* **INFORMATION GIVEN**
· · · ·
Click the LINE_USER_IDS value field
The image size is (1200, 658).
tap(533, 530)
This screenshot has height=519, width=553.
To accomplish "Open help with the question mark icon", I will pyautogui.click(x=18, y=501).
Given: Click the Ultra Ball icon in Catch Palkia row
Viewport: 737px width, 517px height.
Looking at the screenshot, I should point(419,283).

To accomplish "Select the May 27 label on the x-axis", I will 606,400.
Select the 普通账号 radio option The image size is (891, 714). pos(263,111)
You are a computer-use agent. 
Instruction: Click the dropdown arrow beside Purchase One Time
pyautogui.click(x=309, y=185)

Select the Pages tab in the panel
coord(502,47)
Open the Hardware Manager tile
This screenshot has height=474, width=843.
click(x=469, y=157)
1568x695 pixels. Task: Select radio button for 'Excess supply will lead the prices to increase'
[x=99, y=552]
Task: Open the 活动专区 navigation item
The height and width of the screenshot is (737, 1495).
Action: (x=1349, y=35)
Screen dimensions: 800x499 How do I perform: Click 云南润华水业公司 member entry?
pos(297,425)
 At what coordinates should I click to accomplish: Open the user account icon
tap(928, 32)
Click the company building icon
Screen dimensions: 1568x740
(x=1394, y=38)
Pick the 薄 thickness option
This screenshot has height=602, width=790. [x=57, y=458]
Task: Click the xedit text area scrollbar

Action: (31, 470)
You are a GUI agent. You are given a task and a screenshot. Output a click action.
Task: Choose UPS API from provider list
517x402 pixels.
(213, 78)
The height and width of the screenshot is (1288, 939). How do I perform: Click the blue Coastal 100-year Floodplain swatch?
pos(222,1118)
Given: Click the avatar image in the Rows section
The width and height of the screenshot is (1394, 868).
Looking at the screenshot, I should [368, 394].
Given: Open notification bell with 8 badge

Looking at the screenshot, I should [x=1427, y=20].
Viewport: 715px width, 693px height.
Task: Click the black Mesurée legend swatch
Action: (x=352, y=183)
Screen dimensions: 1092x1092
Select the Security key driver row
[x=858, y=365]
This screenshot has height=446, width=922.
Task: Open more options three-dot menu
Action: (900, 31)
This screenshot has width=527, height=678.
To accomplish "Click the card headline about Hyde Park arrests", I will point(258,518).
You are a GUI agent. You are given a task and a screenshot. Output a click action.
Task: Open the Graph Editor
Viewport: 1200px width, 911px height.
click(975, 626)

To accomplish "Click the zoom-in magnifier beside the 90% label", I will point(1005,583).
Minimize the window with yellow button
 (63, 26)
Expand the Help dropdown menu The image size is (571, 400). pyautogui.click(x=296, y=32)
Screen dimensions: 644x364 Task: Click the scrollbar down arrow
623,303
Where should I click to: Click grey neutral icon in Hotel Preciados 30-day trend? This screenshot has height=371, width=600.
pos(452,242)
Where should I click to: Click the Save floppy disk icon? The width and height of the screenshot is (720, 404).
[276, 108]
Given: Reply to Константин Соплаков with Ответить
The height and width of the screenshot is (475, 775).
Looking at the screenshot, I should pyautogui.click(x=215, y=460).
· · · ·
* **YOUR OBJECTIVE**
The number of lines in the data that contain the word "label" is all that should be stated.

* **RESPONSE AREA**
2